**Work instruction:** Give the data a second time, exactly and in full.

**Data supplied:**
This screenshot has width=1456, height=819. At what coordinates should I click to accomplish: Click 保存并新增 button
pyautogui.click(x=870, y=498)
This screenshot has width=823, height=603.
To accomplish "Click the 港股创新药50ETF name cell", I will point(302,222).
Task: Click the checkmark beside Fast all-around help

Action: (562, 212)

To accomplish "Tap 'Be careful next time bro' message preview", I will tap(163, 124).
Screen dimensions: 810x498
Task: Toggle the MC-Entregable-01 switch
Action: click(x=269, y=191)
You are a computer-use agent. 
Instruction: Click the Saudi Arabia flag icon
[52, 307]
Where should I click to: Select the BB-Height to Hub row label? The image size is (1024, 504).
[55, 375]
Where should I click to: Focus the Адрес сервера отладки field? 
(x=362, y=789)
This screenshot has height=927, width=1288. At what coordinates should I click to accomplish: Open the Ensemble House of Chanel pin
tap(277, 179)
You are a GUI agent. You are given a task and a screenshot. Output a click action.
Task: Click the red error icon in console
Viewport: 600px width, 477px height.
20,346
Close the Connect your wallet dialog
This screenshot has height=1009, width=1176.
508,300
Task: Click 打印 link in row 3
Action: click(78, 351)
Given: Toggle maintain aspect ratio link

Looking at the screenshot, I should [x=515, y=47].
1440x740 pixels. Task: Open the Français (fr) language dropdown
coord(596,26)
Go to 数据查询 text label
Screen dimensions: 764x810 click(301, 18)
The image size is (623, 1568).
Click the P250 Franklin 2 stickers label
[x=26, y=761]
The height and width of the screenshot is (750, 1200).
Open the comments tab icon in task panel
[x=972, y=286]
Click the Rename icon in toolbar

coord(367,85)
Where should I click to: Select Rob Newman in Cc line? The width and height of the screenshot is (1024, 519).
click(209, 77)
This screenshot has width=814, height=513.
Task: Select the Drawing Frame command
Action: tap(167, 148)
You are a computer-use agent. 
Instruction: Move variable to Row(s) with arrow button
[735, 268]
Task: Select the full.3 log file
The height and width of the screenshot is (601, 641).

**Finished task:**
This screenshot has width=1456, height=819. At what coordinates should I click to accomplish: Click 保存并新增 button
pyautogui.click(x=870, y=498)
This screenshot has width=823, height=603.
To accomplish "Click the 港股创新药50ETF name cell", I will point(302,222).
Task: Click the checkmark beside Fast all-around help

Action: (562, 212)

To accomplish "Tap 'Be careful next time bro' message preview", I will tap(163, 124).
Screen dimensions: 810x498
Task: Toggle the MC-Entregable-01 switch
Action: click(x=269, y=191)
You are a computer-use agent. 
Instruction: Click the Saudi Arabia flag icon
[52, 307]
Where should I click to: Select the BB-Height to Hub row label? The image size is (1024, 504).
[55, 375]
Where should I click to: Focus the Адрес сервера отладки field? 
(x=362, y=789)
This screenshot has height=927, width=1288. At what coordinates should I click to accomplish: Open the Ensemble House of Chanel pin
tap(277, 179)
You are a GUI agent. You are given a task and a screenshot. Output a click action.
Task: Click the red error icon in console
Viewport: 600px width, 477px height.
20,346
Close the Connect your wallet dialog
This screenshot has height=1009, width=1176.
508,300
Task: Click 打印 link in row 3
Action: click(78, 351)
Given: Toggle maintain aspect ratio link

Looking at the screenshot, I should [x=515, y=47].
1440x740 pixels. Task: Open the Français (fr) language dropdown
coord(596,26)
Go to 数据查询 text label
Screen dimensions: 764x810 click(301, 18)
The image size is (623, 1568).
Click the P250 Franklin 2 stickers label
[x=26, y=761]
The height and width of the screenshot is (750, 1200).
Open the comments tab icon in task panel
[x=972, y=286]
Click the Rename icon in toolbar

coord(367,85)
Where should I click to: Select Rob Newman in Cc line? The width and height of the screenshot is (1024, 519).
click(209, 77)
This screenshot has width=814, height=513.
Task: Select the Drawing Frame command
Action: tap(167, 148)
You are a computer-use agent. 
Instruction: Move variable to Row(s) with arrow button
[735, 268]
Task: Select the full.3 log file
The height and width of the screenshot is (601, 641).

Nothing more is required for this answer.